Le lecteur comprend que Subtil sait qu’il chute. Quand Subtil dit que « mon corps ne m’obéit plus, mon fils est devenu un serpent ; Royal sait que son frère est vivant, il sait qu’il n’a pas droit à la couronne qu’il porte », comment ne pas se dire qu’il sait qu’il n’est pas à la hauteur ? C’est également une énorme déchirure de ne pas avoir su préserver l’unité familiale en temps de guerre, de ne pas avoir protégé sa propre couronne. C’est un nouvel échec comme il n’a pas pu protéger Chevalerie (on peut penser que son abdication a été une première fissure). Chevalerie est mort brutalement, en effleurant à peine l’esprit de son père. La mort de Chevalerie a été un énorme choc pour Subtil, elle lui a causé une grand peine (« Chevalerie… a disparu comme ça, comme un murmure qui s’éteint. Père, a-t-il dit , il me semble »). Pour autant, Subtil ne peut totalement renier Royal, c’est son fils et le seul qui a survécu de son amour avec Désir. Le lecteur, à travers Fitz, a une vision de Royal biaisée qui pousse à le détester et le mépriser ; toutefois, Royal reste le fils de Subtil et c’est important (« je croyais sauver mon roi d’un prince félon, j’aurais dû comprendre qu’on ne sauve pas un père de la trahison de son fils »). Dès lors, Subtil décide de mourir pour le plus grand désespoir de ceux qui l’ont aimé. Le Fou est atteint par les mots du vieil homme qui demande à mourir dans son lit.
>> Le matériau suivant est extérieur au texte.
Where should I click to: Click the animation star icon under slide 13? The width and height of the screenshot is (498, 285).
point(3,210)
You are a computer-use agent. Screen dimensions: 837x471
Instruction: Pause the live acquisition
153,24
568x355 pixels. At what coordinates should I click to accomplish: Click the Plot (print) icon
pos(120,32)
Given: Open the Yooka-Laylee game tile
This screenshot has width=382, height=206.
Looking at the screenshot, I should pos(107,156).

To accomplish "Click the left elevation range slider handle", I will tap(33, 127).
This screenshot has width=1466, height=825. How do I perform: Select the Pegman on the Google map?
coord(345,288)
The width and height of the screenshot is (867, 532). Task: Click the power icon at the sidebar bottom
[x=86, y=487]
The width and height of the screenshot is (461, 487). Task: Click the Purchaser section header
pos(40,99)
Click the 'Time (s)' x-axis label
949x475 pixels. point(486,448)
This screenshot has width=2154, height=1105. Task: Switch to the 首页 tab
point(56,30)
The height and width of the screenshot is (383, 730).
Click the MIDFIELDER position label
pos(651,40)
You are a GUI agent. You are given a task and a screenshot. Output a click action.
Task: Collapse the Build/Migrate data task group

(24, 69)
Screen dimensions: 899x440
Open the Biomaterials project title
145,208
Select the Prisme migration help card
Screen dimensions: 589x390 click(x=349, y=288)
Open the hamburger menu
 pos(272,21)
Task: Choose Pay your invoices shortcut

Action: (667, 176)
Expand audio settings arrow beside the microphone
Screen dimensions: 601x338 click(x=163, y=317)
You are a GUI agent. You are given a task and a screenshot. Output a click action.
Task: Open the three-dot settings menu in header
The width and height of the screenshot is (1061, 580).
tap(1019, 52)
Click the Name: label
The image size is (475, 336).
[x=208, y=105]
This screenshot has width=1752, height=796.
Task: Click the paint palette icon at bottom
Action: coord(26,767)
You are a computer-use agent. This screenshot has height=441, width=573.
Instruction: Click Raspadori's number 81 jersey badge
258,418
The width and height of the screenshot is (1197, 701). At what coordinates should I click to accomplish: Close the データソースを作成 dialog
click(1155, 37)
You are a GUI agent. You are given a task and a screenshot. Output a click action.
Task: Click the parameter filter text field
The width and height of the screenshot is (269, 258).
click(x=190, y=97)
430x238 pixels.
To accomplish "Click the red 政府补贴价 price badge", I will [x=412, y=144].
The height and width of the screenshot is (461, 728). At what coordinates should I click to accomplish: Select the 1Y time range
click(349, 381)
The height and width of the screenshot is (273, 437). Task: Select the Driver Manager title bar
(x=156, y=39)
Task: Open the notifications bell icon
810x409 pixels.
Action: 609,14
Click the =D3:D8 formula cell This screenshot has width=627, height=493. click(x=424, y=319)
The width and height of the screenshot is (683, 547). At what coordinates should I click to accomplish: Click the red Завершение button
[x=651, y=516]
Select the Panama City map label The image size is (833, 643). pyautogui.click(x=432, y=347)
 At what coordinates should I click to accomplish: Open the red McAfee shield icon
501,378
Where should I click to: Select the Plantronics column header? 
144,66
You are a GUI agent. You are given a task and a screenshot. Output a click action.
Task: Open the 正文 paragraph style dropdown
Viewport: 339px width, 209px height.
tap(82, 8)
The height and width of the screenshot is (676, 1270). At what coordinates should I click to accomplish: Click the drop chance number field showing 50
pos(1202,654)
Croyant bien faire, Fitz se sert de l’Art pour que Subtil fasse ses adieux à Vérité (« je saisis sa conscience, la serrai contre moi, mais c’était comme agripper une ombre ; dans mes bras c’était un enfant effrayé qui luttait contre il ne savait quoi. Puis il disparut. On eut dit une bulle de savon qui éclate »). Cette remarque de Fitz est éclairante : Subtil ne contrôle plus rien. Pas les événements, pas même son propre corps. D’autres disposent de lui. Et les autres, ce sont ses propres artiseurs qui ont été soudoyés par Royal. Une autre trahison donc. Ils lui prennent toute son énergie depuis des mots, le réduisent presque à un état de larve, en tout cas en homme privé de tous ses moyens : « Justine et Sereine, telles des sangsues délaissant un poisson à l’agonie, tentèrent de se coller à moi ; elle était là l’origine de leur force accrue et du lent dépérissement du roi ». Subtil est donc mort en pensant avoir trahi son fils Vérité, en étant incapable de protéger son royaume, ses gens et sa couronne.